“I’ll serve you as I can,” she said, gently, her eyes avoiding his. “But,” and she lowered her tones until her words became a warning made in whispers—“but I say to you, monsieur, beware of Chatémuc! Stay not by my side. I’ll serve you as I can, but leave me when we reach the town. Believe me when I say ’tis safer so.”

Ma foi, ma petite,” exclaimed de Sancerre, petulantly, turning his head to cast a glance behind him at Chatémuc, “your warning, though well meant, was hardly fair to him! Your brother is too good a friend of Mother Church to harbor hatred of a Catholic like me, who only yesternight vowed three long candles to the Virgin-mother—after that ugly crone had left my side at last.”

“You smile, and speak light words,” murmured Katonah, deprecatingly. “But I say to you, beware of Chatémuc. He loves the faith, but hateth you, monsieur. I know not why. ’Tis strange!”
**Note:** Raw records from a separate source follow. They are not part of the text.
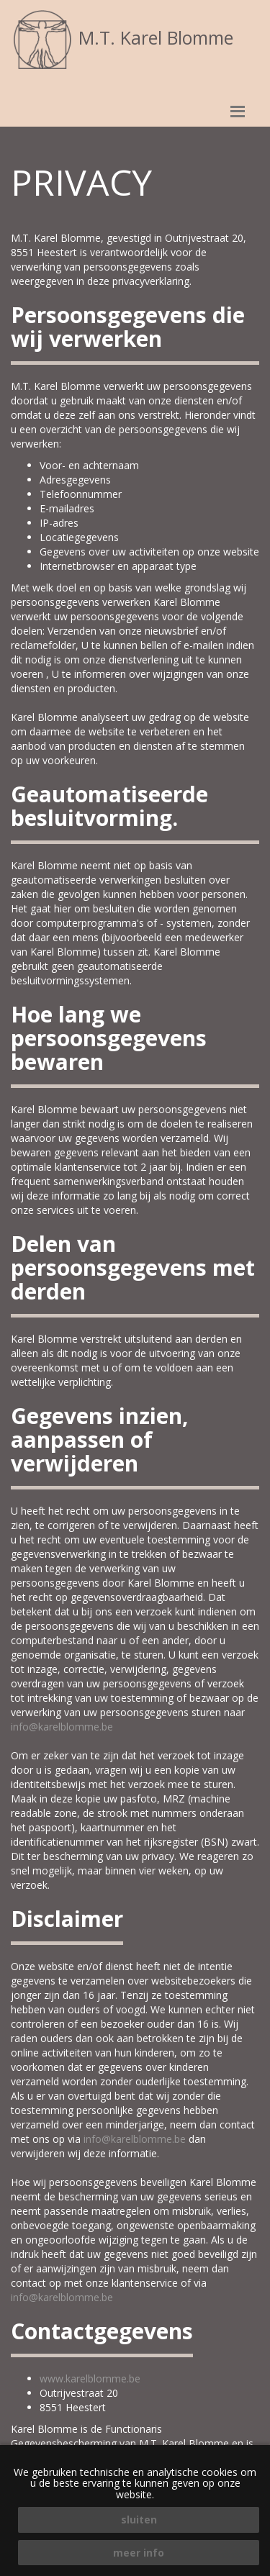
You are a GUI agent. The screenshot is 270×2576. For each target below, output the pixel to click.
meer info (138, 2552)
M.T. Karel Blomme (122, 37)
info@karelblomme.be (62, 1726)
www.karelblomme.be (90, 2378)
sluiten (139, 2519)
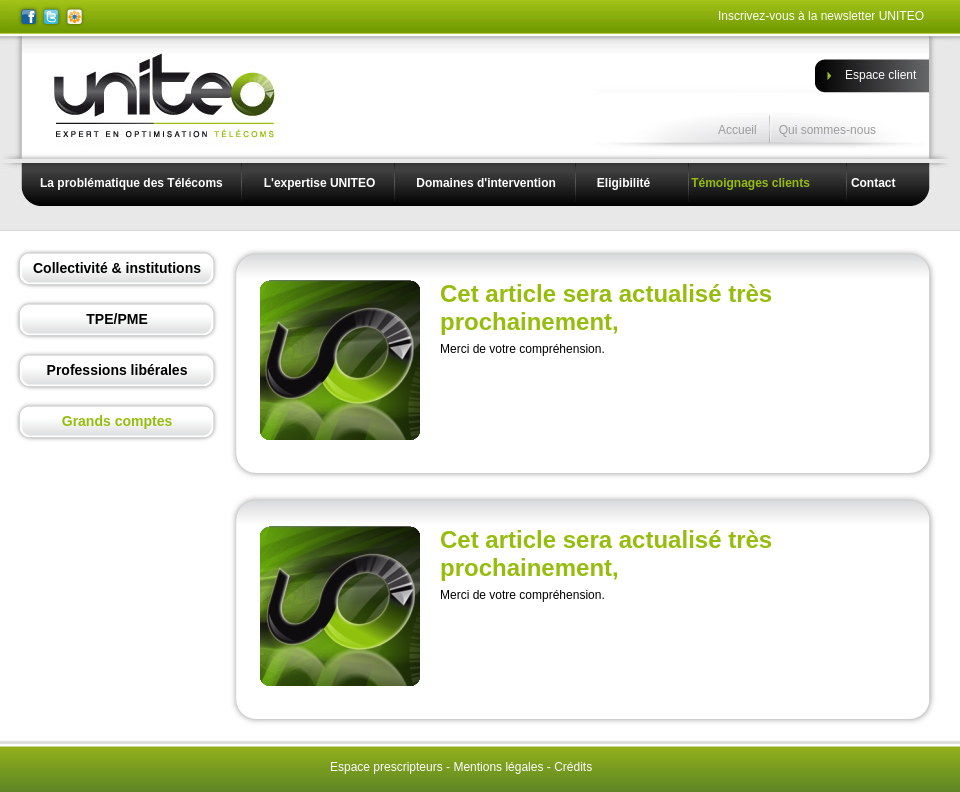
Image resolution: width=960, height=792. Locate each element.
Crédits (573, 767)
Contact (873, 183)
She gazed at the Frenchman’s face with a frank admiration which brought a self-conscious smile to the courtier’s lips. Flicking a multicolored insect from the tattered velvet of his sleeve, de Sancerre exclaimed:

“Ah, my Katonah! ’Tis those who know me best who love me best. Your brother is a stranger, who cannot read my heart. But, hark! what have we here?”
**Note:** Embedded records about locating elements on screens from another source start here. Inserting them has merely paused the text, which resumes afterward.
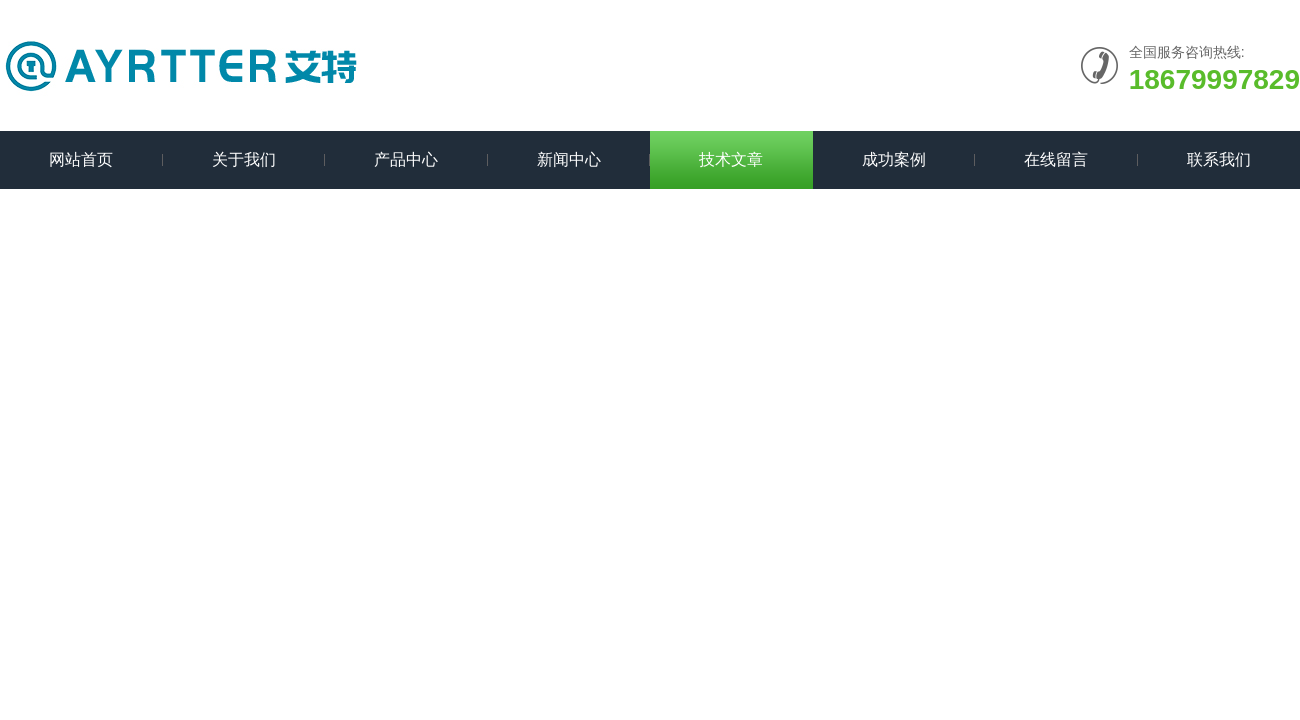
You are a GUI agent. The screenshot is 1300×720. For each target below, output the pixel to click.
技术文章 (731, 159)
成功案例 (894, 159)
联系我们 (1219, 159)
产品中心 (406, 159)
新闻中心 (569, 159)
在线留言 (1056, 159)
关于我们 (244, 159)
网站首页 (81, 159)
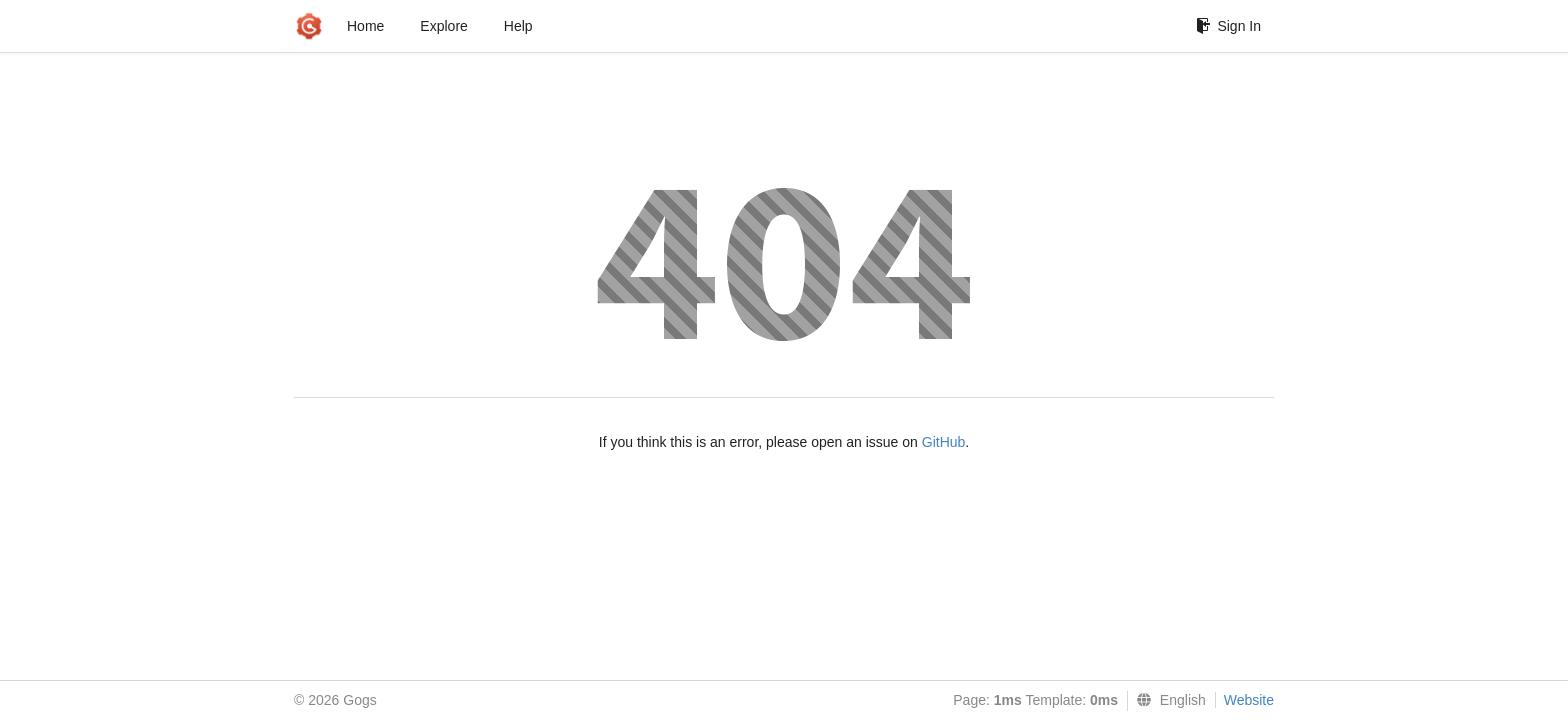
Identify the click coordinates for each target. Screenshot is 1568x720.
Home (365, 26)
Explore (443, 26)
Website (1249, 700)
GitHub (944, 442)
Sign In (1228, 26)
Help (518, 26)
The noise of kettle-drums and the howling of a great throng arose in front of them. Their stately guides withdrew from de Tonti’s side and stalked sedately to the rear of the little group of strangers, leaving the Italian captain to lead his followers to the imminent outskirts of the town.

“Listen to the drums, petite!” exclaimed de Sancerre, gayly. “We’ll dance a menuet in yonder city, or I am not a moonbeam’s favorite son!”

CHAPTER XI
IN WHICH THE BROTHER OF THE SUN WELCOMES
THE CHILDREN OF THE MOON

The Brother of the Sun, overjoyed at the opportunity now before him to offer hospitality to guests upon whose white faces he gazed with mingled admiration and astonishment, had come in state to the confines of the forest to testify to the cordiality of a greeting that illuminated his well-cut, strong, and mobile countenance. The Great Sun, as he was called—his exact relationship to the orb of day being, to a large extent, a matter of conjecture—was an elderly man, fully six feet six inches in height, with a light-mahogany complexion, hair still jet-black, and brilliant, dark eyes gazing proudly forth upon a world which, from the hour of his birth, had paid abject homage to his exalted rank.
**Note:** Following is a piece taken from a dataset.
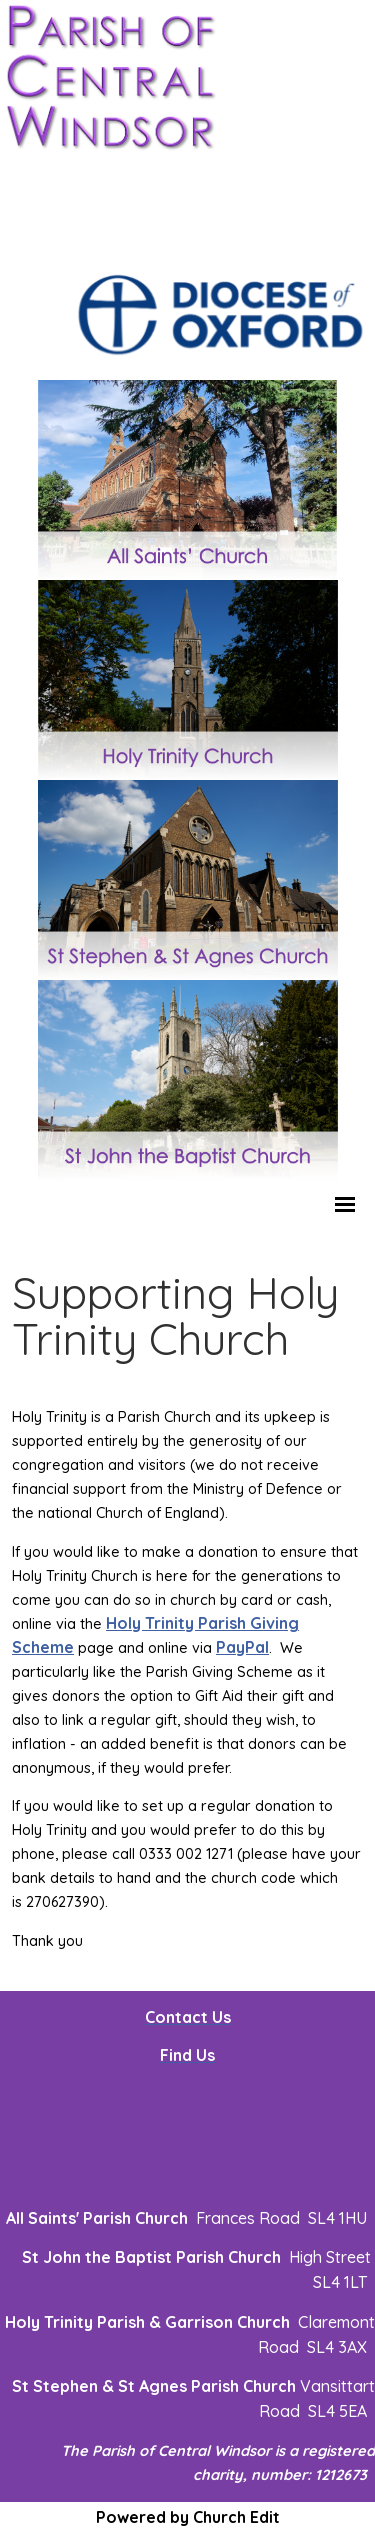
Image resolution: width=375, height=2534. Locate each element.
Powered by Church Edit (188, 2517)
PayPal (242, 1647)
He was enthroned in a litter resembling a huge sedan-chair, which was carried upon the shoulders of eight stalwart men in white attire but bare-footed. The four long arms of the litter were painted red, and its body was decorated with embroidered deer-skins, leaves of the magnolia-tree, and garlands of red and white flowers. His head was ornamented by a diadem of white feathers. Inserted in the lobes of his shapely ears were rings of decorated bone. He wore a necklace made of the teeth of alligators, and against the background of his raven-black hair gayly colored beads shone in the sunlight.